◆ What is required ◆
Please take the lines from the one holding "620x400 pixels." through the one holding "Click the last A block in Nachher row" in the data below and copy them exactly.

Collected data
-.-.-

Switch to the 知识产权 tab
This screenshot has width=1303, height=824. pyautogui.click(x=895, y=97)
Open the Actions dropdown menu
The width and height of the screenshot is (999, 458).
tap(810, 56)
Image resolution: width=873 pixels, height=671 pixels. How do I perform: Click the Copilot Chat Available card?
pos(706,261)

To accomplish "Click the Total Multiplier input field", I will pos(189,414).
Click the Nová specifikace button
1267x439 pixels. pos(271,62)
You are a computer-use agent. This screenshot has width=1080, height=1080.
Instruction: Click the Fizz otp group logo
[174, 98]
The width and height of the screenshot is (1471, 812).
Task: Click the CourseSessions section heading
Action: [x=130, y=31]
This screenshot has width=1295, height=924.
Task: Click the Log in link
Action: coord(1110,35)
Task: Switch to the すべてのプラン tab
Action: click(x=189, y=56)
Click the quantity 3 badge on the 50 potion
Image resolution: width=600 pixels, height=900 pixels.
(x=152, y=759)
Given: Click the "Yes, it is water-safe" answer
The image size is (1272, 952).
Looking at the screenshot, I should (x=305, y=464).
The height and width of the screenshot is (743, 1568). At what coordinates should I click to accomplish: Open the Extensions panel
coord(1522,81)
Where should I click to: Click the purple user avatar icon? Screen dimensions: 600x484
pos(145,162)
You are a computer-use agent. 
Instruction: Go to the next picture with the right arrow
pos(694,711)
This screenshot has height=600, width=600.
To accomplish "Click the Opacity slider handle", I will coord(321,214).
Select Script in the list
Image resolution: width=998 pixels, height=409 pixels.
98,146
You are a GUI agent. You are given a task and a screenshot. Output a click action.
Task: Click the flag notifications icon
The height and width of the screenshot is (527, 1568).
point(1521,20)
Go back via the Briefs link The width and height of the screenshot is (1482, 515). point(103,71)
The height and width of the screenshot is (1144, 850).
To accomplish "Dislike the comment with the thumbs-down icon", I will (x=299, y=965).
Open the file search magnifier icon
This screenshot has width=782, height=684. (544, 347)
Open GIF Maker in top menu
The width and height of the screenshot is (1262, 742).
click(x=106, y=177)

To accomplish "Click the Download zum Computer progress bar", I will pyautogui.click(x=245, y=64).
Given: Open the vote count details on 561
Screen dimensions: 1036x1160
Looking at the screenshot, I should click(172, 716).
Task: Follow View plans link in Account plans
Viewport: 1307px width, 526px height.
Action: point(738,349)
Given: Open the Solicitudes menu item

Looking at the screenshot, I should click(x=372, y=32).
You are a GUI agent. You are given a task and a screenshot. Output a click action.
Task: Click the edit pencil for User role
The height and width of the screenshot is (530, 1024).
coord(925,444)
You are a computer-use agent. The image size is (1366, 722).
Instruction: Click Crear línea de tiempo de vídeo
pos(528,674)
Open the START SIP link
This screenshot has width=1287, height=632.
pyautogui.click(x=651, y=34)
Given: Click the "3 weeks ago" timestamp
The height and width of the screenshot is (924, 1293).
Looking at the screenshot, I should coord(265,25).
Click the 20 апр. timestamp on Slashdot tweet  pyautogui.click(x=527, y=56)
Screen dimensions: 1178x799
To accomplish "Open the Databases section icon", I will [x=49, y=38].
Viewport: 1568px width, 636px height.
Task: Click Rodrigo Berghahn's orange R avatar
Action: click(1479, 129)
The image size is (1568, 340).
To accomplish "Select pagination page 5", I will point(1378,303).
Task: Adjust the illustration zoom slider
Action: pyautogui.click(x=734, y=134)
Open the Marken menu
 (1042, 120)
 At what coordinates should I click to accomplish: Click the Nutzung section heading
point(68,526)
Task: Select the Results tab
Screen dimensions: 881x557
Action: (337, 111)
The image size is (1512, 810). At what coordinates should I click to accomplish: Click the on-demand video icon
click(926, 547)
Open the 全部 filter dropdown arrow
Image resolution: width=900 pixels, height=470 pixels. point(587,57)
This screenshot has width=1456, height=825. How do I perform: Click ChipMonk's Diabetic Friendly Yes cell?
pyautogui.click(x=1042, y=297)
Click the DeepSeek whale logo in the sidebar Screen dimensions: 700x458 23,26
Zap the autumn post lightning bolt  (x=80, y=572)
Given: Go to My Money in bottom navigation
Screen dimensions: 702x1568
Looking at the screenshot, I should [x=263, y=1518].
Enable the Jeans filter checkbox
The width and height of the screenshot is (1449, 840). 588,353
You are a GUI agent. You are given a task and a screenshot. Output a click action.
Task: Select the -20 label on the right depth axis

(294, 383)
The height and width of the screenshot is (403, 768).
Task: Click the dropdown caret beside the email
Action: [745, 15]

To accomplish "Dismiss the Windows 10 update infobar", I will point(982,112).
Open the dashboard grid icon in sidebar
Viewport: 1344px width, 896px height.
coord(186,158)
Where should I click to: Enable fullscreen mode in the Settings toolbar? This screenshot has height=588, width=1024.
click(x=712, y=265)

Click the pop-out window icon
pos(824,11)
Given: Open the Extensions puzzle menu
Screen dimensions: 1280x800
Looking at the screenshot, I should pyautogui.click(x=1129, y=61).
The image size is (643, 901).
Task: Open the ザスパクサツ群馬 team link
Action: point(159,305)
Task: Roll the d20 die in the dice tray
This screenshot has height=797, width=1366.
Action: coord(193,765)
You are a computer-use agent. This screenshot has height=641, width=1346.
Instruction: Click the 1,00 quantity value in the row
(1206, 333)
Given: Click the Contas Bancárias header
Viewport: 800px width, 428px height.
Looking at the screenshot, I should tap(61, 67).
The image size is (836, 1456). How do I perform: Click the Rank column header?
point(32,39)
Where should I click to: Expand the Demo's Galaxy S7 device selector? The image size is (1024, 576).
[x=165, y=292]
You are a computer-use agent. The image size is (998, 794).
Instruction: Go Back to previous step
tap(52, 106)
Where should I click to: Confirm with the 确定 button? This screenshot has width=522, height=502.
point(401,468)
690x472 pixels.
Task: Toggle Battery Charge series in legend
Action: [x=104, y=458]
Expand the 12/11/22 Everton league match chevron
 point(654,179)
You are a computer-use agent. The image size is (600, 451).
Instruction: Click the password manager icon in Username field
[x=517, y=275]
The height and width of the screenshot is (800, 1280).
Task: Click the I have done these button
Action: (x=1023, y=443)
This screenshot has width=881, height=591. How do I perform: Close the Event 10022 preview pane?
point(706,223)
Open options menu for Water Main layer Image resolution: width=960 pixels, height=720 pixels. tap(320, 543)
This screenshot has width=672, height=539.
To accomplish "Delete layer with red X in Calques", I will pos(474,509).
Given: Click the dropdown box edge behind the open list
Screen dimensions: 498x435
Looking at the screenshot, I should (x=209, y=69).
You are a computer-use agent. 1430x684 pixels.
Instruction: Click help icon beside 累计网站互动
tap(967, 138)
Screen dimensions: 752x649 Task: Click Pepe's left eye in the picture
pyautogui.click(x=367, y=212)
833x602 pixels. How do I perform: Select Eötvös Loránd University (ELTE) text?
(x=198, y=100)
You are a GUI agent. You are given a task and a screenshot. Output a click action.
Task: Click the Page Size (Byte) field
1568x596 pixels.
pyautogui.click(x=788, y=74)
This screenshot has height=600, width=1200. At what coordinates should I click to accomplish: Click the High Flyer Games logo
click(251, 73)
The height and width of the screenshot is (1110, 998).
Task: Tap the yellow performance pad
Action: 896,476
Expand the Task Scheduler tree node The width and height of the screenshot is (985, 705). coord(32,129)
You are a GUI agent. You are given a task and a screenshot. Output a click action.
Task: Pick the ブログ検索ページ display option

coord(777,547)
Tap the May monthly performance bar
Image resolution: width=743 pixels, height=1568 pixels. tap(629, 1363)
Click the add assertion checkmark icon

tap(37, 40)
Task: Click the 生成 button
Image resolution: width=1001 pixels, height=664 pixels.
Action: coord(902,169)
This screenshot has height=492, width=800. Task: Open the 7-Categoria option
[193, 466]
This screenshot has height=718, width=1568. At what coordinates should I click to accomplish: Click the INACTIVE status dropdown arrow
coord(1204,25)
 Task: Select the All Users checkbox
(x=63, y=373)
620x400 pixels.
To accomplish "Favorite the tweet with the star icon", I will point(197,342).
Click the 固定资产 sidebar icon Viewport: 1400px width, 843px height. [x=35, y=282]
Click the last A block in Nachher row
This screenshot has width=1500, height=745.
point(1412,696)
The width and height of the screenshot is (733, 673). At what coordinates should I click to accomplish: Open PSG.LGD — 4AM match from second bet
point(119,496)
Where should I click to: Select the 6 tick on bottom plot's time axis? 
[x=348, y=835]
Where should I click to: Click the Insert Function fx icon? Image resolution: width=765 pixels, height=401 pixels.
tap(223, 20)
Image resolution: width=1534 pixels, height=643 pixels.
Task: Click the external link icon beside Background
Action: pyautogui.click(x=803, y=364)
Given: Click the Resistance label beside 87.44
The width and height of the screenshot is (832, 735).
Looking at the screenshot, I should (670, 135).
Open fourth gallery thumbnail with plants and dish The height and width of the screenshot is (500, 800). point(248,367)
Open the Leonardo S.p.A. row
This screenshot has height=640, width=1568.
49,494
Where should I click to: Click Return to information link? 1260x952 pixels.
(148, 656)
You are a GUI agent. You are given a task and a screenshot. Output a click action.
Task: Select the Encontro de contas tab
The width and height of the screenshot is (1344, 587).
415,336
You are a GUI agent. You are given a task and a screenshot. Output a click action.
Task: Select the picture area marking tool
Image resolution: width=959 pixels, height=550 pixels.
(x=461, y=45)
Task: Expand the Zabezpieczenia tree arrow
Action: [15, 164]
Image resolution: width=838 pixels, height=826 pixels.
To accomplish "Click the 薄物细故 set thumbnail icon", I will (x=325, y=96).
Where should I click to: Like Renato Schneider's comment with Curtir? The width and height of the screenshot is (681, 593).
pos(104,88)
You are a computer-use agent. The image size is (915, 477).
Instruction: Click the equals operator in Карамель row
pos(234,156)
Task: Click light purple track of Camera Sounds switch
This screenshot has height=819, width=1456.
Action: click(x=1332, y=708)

-.-.-

◆ Written solution ◆
620x400 pixels.
To accomplish "Favorite the tweet with the star icon", I will point(197,342).
Click the 固定资产 sidebar icon Viewport: 1400px width, 843px height. [x=35, y=282]
Click the last A block in Nachher row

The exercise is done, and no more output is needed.